● Instructions for the task:
Please give again, word for word, the lines that lie between the start of the listing below and the line with "Viewport: 1492px width, 812px height.", both included.
-------- Data for the task --------
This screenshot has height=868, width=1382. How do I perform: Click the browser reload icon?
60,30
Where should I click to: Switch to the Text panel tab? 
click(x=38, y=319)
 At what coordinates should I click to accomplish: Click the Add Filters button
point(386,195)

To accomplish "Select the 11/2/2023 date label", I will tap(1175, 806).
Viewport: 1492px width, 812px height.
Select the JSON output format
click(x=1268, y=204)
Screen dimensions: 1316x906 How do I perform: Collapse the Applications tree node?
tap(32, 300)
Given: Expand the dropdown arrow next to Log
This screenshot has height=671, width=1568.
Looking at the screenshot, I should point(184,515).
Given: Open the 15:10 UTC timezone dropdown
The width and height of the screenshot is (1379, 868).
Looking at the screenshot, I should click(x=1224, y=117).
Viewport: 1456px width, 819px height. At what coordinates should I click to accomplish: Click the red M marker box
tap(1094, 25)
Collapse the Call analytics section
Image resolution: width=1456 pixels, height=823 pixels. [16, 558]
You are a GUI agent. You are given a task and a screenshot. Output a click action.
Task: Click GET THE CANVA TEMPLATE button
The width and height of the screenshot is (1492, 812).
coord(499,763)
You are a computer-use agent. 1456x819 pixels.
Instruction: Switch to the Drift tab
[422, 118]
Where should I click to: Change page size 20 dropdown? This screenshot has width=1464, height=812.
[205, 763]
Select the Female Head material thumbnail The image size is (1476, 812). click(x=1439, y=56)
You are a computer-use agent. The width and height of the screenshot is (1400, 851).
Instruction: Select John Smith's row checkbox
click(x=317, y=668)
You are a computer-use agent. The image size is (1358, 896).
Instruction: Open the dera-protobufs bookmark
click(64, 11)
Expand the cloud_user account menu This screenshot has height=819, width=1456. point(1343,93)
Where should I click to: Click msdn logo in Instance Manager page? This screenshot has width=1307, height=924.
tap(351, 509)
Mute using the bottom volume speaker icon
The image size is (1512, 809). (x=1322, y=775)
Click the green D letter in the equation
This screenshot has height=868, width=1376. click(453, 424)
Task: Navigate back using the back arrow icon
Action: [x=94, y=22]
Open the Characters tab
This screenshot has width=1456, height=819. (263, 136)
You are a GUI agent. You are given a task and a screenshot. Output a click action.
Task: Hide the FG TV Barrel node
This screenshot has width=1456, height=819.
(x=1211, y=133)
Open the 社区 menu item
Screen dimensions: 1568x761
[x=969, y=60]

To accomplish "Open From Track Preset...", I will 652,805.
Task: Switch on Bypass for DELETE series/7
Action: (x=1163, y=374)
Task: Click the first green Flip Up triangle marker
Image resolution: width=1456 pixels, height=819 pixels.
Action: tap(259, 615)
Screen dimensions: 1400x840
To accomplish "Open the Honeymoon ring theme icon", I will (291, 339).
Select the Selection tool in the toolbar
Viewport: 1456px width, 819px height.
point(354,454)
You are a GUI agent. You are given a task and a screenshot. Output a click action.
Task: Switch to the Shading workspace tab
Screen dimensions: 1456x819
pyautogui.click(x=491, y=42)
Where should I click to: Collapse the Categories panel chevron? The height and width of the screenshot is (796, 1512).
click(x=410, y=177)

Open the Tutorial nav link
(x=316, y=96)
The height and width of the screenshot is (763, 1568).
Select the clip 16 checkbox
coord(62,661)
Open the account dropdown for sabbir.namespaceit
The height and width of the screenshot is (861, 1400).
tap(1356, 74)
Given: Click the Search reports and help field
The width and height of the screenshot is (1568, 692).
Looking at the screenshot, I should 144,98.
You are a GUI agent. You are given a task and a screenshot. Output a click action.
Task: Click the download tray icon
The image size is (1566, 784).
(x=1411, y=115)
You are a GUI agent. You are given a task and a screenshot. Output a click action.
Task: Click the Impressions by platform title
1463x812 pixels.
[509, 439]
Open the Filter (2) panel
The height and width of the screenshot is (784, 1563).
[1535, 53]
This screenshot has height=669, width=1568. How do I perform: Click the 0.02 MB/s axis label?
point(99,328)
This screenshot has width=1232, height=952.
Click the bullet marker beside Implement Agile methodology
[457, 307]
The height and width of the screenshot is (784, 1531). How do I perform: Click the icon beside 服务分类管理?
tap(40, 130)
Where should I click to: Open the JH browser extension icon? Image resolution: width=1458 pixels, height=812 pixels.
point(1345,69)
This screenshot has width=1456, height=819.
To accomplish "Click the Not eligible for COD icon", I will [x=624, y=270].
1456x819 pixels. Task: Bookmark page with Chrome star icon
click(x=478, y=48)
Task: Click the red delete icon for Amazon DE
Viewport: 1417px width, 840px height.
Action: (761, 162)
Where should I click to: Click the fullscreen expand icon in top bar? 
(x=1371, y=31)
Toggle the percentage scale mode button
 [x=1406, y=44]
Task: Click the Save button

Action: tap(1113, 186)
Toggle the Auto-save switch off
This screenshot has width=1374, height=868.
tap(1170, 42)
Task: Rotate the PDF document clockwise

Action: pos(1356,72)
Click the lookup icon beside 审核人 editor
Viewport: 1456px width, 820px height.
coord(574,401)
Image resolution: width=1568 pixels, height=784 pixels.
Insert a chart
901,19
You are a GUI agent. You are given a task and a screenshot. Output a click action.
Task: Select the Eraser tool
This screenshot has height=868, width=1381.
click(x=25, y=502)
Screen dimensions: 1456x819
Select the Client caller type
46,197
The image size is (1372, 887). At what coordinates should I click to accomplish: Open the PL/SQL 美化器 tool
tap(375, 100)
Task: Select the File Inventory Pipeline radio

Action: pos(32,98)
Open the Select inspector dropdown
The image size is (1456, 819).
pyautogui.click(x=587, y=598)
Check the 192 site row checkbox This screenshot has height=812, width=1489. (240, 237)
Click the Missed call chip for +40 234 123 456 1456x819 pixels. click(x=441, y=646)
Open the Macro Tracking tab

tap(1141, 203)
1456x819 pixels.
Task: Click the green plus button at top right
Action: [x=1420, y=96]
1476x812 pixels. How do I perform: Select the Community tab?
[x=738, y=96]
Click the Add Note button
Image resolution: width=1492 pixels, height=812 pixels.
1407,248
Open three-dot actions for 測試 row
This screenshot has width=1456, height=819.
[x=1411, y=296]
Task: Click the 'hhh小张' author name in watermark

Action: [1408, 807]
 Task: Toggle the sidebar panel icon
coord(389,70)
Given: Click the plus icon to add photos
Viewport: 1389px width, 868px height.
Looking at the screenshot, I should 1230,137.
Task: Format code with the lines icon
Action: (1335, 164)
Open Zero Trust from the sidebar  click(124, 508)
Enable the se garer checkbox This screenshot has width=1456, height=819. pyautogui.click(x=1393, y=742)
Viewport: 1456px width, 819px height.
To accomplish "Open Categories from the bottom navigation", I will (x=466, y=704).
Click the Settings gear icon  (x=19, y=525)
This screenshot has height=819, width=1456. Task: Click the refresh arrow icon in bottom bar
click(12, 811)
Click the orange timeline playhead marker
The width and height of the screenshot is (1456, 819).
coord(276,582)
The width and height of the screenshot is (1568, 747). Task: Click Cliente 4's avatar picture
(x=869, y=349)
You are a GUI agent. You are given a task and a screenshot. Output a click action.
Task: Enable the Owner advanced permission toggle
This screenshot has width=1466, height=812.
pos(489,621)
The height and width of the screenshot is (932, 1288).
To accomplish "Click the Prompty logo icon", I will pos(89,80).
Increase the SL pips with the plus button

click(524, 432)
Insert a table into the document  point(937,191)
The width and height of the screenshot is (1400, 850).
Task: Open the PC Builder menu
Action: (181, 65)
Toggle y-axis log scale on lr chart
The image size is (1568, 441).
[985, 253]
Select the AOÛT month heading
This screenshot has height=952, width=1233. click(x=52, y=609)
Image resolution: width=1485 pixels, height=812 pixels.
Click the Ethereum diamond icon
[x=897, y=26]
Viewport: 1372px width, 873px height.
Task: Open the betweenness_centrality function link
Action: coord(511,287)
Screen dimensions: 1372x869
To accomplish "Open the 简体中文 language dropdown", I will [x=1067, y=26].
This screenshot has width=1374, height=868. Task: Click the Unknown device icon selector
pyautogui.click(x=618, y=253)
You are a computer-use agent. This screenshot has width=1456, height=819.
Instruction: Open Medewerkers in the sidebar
--------
● Solution for this exercise:
This screenshot has height=868, width=1382. How do I perform: Click the browser reload icon?
60,30
Where should I click to: Switch to the Text panel tab? 
click(x=38, y=319)
 At what coordinates should I click to accomplish: Click the Add Filters button
point(386,195)

To accomplish "Select the 11/2/2023 date label", I will tap(1175, 806).
Viewport: 1492px width, 812px height.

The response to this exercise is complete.